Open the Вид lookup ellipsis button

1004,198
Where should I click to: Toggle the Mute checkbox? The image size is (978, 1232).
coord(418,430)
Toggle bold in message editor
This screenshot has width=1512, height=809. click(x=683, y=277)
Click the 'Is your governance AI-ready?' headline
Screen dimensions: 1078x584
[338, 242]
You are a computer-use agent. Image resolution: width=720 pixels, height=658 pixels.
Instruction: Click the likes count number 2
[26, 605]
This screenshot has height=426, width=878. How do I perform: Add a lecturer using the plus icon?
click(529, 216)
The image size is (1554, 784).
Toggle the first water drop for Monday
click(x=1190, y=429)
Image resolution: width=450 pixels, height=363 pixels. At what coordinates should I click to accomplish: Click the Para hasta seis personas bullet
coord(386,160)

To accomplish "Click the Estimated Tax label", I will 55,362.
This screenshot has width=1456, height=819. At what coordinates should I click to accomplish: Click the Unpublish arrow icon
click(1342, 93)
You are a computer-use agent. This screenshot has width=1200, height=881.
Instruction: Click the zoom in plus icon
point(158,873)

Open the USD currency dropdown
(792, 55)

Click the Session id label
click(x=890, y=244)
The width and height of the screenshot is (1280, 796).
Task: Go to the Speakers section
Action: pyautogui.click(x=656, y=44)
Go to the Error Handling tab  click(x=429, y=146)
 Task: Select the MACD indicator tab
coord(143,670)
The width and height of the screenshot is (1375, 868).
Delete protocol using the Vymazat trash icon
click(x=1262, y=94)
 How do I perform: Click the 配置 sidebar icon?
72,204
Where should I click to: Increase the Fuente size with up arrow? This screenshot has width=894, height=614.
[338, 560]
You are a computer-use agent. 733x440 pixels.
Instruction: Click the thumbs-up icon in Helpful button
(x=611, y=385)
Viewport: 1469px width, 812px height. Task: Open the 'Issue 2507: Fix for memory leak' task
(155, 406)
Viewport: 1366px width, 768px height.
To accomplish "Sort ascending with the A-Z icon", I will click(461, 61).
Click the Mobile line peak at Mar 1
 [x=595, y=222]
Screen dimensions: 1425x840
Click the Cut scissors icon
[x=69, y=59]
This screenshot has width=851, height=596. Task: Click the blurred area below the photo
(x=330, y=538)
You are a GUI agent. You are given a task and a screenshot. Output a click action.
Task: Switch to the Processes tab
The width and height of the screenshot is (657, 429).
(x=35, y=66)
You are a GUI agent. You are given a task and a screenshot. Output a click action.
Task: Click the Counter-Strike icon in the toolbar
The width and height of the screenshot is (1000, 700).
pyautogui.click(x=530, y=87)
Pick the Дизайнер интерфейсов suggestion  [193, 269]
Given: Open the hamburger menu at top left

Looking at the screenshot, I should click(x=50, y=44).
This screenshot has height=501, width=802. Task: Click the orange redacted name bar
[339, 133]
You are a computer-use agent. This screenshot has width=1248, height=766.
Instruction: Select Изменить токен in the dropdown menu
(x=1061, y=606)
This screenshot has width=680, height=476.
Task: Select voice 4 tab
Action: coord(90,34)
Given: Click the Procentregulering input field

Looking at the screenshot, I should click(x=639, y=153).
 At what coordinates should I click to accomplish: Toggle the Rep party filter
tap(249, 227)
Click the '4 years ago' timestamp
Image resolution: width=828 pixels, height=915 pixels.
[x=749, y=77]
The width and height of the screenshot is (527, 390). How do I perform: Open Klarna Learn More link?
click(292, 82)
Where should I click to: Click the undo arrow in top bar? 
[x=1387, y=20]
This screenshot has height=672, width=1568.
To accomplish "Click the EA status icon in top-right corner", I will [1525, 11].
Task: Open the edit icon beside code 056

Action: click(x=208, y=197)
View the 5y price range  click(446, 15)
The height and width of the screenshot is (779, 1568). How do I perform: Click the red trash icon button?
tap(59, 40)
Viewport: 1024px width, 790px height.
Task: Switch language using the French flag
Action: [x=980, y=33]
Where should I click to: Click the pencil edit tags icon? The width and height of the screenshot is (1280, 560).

____

Please rewrite all of the data above with every "trash icon" changed to "delete icon", keeping everything else the same.

Open the Вид lookup ellipsis button

1004,198
Where should I click to: Toggle the Mute checkbox? The image size is (978, 1232).
coord(418,430)
Toggle bold in message editor
This screenshot has width=1512, height=809. click(x=683, y=277)
Click the 'Is your governance AI-ready?' headline
Screen dimensions: 1078x584
[338, 242]
You are a computer-use agent. Image resolution: width=720 pixels, height=658 pixels.
Instruction: Click the likes count number 2
[26, 605]
This screenshot has height=426, width=878. How do I perform: Add a lecturer using the plus icon?
click(529, 216)
The image size is (1554, 784).
Toggle the first water drop for Monday
click(x=1190, y=429)
Image resolution: width=450 pixels, height=363 pixels. At what coordinates should I click to accomplish: Click the Para hasta seis personas bullet
coord(386,160)

To accomplish "Click the Estimated Tax label", I will 55,362.
This screenshot has width=1456, height=819. At what coordinates should I click to accomplish: Click the Unpublish arrow icon
click(1342, 93)
You are a computer-use agent. This screenshot has width=1200, height=881.
Instruction: Click the zoom in plus icon
point(158,873)

Open the USD currency dropdown
(792, 55)

Click the Session id label
click(x=890, y=244)
The width and height of the screenshot is (1280, 796).
Task: Go to the Speakers section
Action: pyautogui.click(x=656, y=44)
Go to the Error Handling tab  click(x=429, y=146)
 Task: Select the MACD indicator tab
coord(143,670)
The width and height of the screenshot is (1375, 868).
Delete protocol using the Vymazat delete icon
click(x=1262, y=94)
 How do I perform: Click the 配置 sidebar icon?
72,204
Where should I click to: Increase the Fuente size with up arrow? This screenshot has width=894, height=614.
[338, 560]
You are a computer-use agent. 733x440 pixels.
Instruction: Click the thumbs-up icon in Helpful button
(x=611, y=385)
Viewport: 1469px width, 812px height. Task: Open the 'Issue 2507: Fix for memory leak' task
(155, 406)
Viewport: 1366px width, 768px height.
To accomplish "Sort ascending with the A-Z icon", I will click(461, 61).
Click the Mobile line peak at Mar 1
 [x=595, y=222]
Screen dimensions: 1425x840
Click the Cut scissors icon
[x=69, y=59]
This screenshot has width=851, height=596. Task: Click the blurred area below the photo
(x=330, y=538)
You are a GUI agent. You are given a task and a screenshot. Output a click action.
Task: Switch to the Processes tab
The width and height of the screenshot is (657, 429).
(x=35, y=66)
You are a GUI agent. You are given a task and a screenshot. Output a click action.
Task: Click the Counter-Strike icon in the toolbar
The width and height of the screenshot is (1000, 700).
pyautogui.click(x=530, y=87)
Pick the Дизайнер интерфейсов suggestion  [193, 269]
Given: Open the hamburger menu at top left

Looking at the screenshot, I should click(x=50, y=44).
This screenshot has height=501, width=802. Task: Click the orange redacted name bar
[339, 133]
You are a computer-use agent. This screenshot has width=1248, height=766.
Instruction: Select Изменить токен in the dropdown menu
(x=1061, y=606)
This screenshot has width=680, height=476.
Task: Select voice 4 tab
Action: coord(90,34)
Given: Click the Procentregulering input field

Looking at the screenshot, I should click(x=639, y=153).
 At what coordinates should I click to accomplish: Toggle the Rep party filter
tap(249, 227)
Click the '4 years ago' timestamp
Image resolution: width=828 pixels, height=915 pixels.
[x=749, y=77]
The width and height of the screenshot is (527, 390). How do I perform: Open Klarna Learn More link?
click(292, 82)
Where should I click to: Click the undo arrow in top bar? 
[x=1387, y=20]
This screenshot has height=672, width=1568.
To accomplish "Click the EA status icon in top-right corner", I will [1525, 11].
Task: Open the edit icon beside code 056

Action: click(x=208, y=197)
View the 5y price range  click(446, 15)
The height and width of the screenshot is (779, 1568). How do I perform: Click the red delete icon button?
tap(59, 40)
Viewport: 1024px width, 790px height.
Task: Switch language using the French flag
Action: [x=980, y=33]
Where should I click to: Click the pencil edit tags icon? The width and height of the screenshot is (1280, 560).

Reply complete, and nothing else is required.